> Prompt A: From the Wayland presentation extension message, extract the passage between "More below." and "See further below.", inclusive.
> Prompt B: Write the next part of the Wayland presentation extension message, starting after its final sentence.

------ Text segment ------

Core protocol change; [RFC v2] Wayland presentation extension

Tue Feb 18 02:09:42 PST 2014

Hi Jason,

thanks for the reply. I think I wrote more like a flamebait than a
solution there. After sleeping over it and discussing with Axel, I think
changing the existing core protocol behaviour is not appropriate, and
we need to find another way around this.

More below.

On Mon, 17 Feb 2014 10:30:54 -0600
Jason Ekstrand <jason at jlekstrand.net> wrote:

> On Feb 17, 2014 2:35 AM, "Pekka Paalanen" <ppaalanen at gmail.com> wrote:
> >
> > Hi,
> >
> > there is one important thing in the below spec I really need to
> > highlight! See further below.
> >
> >
> > On Thu, 30 Jan 2014 17:35:17 +0200
> > Pekka Paalanen <ppaalanen at gmail.com> wrote:
> >
> > > Hi,
> > >
> > > it's time for a take two on the Wayland presentation extension.
> > >
> > >
> > >               1. Introduction
> > >
> > > The v1 proposal is here:
> > >
> http://lists.freedesktop.org/archives/wayland-devel/2013-October/011496.html
> > >
> > > In v2 the basic idea is the same: you can queue frames with a
> > > target presentation time, and you can get accurate presentation
> > > feedback. All the details are new, though. The re-design started
> > > from the wish to handle resizing better, preferably without
> > > clearing the buffer queue.
> > >
> > > All the changed details are probably too much to describe here,
> > > so it is maybe better to look at this as a new proposal. It
> > > still does build on Frederic's work, and everyone who commented
> > > on it. Special thanks to Axel Davy for his counter-proposal and
> > > fighting with me on IRC. :-)

------ Excerpted data ------

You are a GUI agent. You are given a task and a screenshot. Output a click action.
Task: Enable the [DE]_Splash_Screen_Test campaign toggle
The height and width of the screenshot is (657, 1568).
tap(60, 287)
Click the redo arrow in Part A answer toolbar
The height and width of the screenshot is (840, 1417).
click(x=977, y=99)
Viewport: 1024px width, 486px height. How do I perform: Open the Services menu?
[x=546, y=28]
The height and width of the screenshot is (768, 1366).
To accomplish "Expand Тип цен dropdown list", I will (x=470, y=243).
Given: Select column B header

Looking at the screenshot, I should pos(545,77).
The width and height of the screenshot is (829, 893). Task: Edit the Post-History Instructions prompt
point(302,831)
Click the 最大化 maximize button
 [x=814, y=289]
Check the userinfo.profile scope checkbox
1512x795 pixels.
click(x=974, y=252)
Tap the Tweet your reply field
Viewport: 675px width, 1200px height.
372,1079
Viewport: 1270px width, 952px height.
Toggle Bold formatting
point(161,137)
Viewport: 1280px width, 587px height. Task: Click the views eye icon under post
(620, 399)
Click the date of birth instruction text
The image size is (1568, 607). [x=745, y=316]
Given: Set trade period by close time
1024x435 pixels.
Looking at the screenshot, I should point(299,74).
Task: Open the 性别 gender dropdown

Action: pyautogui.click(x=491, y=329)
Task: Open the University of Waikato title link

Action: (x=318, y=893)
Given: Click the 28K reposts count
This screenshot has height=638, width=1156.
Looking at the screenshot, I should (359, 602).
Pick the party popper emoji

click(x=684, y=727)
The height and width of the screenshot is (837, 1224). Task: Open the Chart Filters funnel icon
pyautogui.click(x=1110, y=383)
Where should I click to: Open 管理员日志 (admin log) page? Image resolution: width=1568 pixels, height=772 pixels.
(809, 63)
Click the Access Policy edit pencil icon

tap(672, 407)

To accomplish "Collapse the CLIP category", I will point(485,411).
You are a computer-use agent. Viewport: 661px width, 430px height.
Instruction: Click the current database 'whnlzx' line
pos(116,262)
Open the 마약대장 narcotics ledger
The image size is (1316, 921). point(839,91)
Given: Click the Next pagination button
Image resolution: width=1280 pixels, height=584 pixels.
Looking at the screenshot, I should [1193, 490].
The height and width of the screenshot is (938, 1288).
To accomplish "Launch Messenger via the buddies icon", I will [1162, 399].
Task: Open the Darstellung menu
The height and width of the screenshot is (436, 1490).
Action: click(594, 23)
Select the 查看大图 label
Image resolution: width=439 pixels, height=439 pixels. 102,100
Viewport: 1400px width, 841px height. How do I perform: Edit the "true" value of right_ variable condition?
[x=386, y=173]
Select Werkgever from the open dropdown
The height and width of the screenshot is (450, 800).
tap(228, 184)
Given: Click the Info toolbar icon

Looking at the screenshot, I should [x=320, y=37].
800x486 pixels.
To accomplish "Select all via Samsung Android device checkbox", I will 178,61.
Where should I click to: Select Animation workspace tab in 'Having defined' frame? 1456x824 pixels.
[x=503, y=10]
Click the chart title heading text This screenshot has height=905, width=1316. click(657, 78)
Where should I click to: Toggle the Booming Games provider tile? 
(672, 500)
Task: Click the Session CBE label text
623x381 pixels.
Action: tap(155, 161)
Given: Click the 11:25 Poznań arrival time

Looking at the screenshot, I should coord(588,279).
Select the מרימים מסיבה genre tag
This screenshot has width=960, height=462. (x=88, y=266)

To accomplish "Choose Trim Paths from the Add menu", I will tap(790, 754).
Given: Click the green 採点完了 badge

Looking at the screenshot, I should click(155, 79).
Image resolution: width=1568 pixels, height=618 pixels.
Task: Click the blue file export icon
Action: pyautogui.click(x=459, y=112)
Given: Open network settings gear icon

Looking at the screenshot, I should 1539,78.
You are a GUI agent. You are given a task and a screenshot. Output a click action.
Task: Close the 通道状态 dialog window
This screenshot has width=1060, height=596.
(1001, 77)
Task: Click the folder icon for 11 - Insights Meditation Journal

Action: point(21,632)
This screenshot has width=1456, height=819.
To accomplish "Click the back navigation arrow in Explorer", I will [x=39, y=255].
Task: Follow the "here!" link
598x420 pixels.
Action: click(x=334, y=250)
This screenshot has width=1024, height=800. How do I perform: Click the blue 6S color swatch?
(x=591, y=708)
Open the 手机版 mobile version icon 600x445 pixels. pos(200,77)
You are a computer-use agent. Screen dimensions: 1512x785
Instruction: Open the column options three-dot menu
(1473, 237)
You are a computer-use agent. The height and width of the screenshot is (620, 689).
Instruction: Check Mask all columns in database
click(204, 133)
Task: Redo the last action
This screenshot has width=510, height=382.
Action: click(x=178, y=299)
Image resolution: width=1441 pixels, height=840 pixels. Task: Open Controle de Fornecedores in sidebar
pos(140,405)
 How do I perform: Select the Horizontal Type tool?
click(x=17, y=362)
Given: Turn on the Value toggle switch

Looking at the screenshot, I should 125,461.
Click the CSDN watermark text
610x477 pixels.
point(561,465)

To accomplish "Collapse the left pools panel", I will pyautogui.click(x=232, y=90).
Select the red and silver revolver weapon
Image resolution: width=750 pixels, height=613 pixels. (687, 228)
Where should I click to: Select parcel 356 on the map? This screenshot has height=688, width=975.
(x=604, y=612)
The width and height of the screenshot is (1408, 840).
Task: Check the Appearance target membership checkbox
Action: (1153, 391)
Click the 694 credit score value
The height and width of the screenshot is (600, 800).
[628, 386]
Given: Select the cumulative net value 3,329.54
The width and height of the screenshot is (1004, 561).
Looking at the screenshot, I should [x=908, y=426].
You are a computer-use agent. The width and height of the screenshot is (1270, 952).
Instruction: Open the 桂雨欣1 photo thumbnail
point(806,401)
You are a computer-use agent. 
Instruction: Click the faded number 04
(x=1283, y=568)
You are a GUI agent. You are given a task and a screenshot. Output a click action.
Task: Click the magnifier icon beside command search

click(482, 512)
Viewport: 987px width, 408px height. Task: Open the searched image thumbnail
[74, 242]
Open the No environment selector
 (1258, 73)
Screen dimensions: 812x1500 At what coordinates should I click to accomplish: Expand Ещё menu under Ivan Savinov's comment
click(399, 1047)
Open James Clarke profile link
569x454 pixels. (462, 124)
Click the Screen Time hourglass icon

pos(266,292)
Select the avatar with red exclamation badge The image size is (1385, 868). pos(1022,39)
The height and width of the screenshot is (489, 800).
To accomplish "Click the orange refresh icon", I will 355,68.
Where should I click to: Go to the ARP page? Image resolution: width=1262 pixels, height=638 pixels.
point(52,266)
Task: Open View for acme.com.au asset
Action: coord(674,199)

------

> Written reply A:
More below.

On Mon, 17 Feb 2014 10:30:54 -0600
Jason Ekstrand <jason at jlekstrand.net> wrote:

> On Feb 17, 2014 2:35 AM, "Pekka Paalanen" <ppaalanen at gmail.com> wrote:
> >
> > Hi,
> >
> > there is one important thing in the below spec I really need to
> > highlight! See further below.

> Written reply B:
> > >
> > > Some highlights:
> > >
> > > - Accurate presentation feedback is possible also without
> > >   queueing.
> > >
> > > - You can queue also EGL-based rendering, and get presentation
> > >   feedback if you want. Also EGL can do this internally, too, as
> > >   long as EGL and the app do not try to use queueing at the same time.
> > >
> > > - More detailed presentation feedback to better allow predicting
> > >   future display refreshes.
> > >
> > > - If wl_viewport is used, neither video resolution changes nor
> > >   surface (window) size changes alone require clearing the queue.
> > >   Video can continue playing even during resizes.
> > >
> > > The protocol interfaces are arranged as
> > >
> > >       global.method(wl_surface, ...)
> > >
> > > just for brewity. We could as well do the factory approach:
> > >
> > >       o = global.get_presentation(wl_surface)
> > >       o.method(...)
> > >
> > > Or if we wanted to make it a mandatory part of the Wayland core
> > > protocol, we could just extend wl_surface itself:
> > >
> > >       wl_surface.method(...)
> > >
> > > and put the clock_id event in wl_compositor. That all is still
> > > open and fairly uninteresting, so let's concentrate on the other
> > > details.
> > >
> > > The proposal refers to wl_viewport.set_source and
> > > wl_viewport.destination requests, which do not yet exist in the
> > > scaler protocol extension. These are just the wl_viewport.set
> > > arguments split into separate src and dst requests.
> > >
> > > Here is the new proposal, some design rationale follows. Please,
> > > do ask why something is designed like it is if it puzzles you. I
> > > have a load of notes I couldn't clean up for this email. This
> > > does not even intend to completely solve all XWayland needs, but
> > > for everything native on Wayland I hope it is sufficient.
> > >
> > >
> > >               2. The protocol specification
> > >
> > > <?xml version="1.0" encoding="UTF-8"?>
> > > <protocol name="presentation_timing">
> > >
> > >   <copyright>
> > >     Copyright © 2013-2014 Collabora, Ltd.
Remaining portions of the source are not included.